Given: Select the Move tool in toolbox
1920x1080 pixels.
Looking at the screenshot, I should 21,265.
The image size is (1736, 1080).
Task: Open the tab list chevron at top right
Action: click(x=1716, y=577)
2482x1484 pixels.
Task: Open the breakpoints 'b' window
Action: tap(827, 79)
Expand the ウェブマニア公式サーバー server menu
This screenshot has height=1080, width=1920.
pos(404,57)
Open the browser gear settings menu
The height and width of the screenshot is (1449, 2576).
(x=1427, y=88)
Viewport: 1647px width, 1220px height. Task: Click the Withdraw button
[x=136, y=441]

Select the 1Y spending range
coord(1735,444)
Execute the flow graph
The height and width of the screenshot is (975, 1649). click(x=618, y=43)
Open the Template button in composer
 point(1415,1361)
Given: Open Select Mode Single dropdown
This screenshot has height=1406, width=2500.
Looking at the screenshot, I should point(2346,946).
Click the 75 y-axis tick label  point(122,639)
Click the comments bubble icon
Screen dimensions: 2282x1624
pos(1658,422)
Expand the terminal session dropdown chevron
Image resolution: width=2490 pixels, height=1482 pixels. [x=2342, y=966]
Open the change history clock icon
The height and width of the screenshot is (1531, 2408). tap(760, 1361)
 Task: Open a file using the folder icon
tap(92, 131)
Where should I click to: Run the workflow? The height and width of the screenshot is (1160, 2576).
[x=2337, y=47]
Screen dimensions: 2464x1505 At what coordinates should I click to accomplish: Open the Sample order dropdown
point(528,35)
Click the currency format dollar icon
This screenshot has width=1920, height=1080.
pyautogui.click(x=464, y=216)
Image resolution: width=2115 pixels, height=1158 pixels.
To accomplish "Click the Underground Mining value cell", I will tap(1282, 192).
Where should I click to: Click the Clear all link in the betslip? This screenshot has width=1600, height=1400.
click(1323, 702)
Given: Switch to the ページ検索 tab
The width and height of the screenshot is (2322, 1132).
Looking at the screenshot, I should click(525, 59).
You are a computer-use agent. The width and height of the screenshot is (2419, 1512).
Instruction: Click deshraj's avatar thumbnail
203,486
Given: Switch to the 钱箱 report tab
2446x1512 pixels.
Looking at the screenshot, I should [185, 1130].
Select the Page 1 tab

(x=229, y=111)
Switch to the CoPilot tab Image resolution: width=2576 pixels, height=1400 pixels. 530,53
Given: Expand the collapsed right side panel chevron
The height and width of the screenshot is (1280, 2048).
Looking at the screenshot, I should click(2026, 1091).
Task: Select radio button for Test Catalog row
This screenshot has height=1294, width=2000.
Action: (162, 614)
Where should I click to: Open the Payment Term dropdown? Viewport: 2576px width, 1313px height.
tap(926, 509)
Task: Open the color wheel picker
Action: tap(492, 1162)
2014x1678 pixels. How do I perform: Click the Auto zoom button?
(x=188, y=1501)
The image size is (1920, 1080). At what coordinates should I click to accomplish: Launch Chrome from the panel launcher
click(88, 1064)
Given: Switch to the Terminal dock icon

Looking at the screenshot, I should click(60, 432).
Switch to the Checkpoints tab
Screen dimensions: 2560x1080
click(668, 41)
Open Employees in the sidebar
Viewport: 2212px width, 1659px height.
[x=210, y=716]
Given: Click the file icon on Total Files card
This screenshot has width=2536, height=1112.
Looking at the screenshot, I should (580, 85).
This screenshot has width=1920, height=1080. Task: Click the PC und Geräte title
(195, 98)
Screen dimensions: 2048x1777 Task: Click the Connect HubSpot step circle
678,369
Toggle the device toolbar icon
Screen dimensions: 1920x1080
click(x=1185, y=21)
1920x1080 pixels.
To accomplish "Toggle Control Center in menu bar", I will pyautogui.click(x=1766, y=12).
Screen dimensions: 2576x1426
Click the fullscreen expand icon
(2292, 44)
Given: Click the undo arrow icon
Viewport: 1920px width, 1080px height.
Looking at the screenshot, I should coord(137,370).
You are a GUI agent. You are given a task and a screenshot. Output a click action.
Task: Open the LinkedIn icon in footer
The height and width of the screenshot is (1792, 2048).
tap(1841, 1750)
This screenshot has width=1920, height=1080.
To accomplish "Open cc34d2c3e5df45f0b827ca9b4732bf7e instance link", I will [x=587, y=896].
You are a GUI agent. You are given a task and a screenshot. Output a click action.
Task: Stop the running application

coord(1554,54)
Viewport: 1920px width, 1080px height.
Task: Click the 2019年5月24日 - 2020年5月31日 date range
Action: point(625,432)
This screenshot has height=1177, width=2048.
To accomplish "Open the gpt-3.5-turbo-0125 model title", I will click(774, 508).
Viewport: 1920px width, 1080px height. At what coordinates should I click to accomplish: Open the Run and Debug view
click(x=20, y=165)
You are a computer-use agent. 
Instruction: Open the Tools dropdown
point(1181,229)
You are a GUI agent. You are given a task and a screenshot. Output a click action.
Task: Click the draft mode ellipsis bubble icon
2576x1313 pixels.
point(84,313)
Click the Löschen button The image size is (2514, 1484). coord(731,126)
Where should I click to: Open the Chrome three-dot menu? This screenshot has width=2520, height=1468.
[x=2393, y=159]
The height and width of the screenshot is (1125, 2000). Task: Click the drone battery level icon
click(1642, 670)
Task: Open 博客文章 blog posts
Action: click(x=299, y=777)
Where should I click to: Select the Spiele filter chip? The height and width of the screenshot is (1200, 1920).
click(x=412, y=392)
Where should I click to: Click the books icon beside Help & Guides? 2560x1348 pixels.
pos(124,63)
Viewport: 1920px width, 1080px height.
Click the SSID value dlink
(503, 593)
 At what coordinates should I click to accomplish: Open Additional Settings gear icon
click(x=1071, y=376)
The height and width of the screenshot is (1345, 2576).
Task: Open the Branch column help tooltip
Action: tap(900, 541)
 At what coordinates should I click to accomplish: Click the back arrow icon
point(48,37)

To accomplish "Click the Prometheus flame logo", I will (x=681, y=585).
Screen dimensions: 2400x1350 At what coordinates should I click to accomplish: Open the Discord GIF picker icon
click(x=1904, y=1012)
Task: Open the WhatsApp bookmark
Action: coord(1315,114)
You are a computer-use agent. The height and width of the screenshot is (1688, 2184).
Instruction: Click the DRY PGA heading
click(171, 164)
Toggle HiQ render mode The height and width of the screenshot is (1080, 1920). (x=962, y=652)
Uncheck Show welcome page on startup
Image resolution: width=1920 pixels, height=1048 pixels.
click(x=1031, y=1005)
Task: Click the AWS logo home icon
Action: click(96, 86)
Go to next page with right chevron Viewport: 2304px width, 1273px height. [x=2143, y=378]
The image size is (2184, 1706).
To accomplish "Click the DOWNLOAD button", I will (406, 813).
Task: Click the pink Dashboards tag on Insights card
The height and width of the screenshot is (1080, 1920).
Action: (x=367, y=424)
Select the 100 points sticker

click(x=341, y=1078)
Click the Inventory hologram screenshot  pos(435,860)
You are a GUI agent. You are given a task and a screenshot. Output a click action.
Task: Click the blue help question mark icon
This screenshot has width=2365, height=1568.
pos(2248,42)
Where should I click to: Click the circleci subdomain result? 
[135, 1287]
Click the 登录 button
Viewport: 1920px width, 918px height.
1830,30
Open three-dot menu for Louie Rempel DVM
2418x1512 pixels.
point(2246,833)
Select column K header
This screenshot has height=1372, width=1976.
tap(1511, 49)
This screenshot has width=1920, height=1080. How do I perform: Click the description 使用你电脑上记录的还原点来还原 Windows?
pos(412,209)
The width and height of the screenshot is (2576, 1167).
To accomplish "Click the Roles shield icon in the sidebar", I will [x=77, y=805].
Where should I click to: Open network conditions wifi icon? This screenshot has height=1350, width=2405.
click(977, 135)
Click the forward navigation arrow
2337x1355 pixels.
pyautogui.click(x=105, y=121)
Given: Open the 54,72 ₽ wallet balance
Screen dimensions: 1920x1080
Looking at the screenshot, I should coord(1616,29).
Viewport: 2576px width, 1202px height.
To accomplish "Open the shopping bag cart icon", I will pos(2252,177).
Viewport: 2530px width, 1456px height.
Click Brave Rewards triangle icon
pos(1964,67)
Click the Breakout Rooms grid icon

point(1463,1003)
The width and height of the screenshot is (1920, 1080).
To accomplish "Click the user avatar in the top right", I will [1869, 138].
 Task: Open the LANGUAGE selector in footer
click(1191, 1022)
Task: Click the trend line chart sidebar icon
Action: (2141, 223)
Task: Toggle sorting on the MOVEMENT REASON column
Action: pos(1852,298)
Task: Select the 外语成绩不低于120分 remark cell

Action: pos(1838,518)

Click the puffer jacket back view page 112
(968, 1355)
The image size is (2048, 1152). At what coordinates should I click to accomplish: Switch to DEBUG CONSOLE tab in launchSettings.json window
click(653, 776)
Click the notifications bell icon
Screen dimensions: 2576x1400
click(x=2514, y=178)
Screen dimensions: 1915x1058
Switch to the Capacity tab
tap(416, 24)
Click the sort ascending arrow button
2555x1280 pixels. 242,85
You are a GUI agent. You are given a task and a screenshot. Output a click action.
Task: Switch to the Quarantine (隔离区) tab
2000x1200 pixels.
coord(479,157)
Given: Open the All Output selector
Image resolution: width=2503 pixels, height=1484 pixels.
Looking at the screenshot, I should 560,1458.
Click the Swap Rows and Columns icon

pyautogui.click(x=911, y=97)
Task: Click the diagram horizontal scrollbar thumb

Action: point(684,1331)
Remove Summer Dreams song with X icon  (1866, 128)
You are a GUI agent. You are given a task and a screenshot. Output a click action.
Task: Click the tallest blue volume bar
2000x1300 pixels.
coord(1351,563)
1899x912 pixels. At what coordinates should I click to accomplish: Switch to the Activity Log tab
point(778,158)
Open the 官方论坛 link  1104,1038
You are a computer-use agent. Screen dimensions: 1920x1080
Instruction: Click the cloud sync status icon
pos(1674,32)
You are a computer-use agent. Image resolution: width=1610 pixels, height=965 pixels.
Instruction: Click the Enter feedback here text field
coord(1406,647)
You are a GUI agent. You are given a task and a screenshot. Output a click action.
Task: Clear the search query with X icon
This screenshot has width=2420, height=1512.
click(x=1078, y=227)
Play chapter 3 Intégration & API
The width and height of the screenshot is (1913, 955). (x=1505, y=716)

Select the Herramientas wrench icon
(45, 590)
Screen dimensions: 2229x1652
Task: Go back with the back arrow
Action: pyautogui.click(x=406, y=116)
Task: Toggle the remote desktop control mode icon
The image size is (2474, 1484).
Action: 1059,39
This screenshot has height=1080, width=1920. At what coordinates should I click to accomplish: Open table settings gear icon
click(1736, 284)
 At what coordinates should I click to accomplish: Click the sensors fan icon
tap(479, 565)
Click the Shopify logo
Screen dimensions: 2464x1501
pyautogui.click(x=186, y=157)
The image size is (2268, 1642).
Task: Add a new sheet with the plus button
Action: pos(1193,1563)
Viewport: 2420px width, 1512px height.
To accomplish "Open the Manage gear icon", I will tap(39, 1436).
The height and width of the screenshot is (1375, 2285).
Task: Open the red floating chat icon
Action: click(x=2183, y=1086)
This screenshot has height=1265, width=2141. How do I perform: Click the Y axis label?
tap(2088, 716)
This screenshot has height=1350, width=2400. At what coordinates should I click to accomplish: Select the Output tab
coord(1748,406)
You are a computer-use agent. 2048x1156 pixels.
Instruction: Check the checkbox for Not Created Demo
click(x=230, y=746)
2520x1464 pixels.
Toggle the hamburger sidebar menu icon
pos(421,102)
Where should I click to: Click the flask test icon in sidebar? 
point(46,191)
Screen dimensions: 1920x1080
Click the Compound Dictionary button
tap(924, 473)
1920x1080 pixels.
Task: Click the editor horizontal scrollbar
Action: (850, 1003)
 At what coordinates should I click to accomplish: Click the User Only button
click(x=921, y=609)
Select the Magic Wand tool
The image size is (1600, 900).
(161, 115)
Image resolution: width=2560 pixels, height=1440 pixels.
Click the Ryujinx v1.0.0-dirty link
================================
Work request:
Everything from the line with "Where should I click to: Click the flask" through the last line of the material above should be echoed exactly, and nothing else.

Task result:
Where should I click to: Click the flask test icon in sidebar? 
point(46,191)
Screen dimensions: 1920x1080
Click the Compound Dictionary button
tap(924, 473)
1920x1080 pixels.
Task: Click the editor horizontal scrollbar
Action: (850, 1003)
 At what coordinates should I click to accomplish: Click the User Only button
click(x=921, y=609)
Select the Magic Wand tool
The image size is (1600, 900).
(161, 115)
Image resolution: width=2560 pixels, height=1440 pixels.
Click the Ryujinx v1.0.0-dirty link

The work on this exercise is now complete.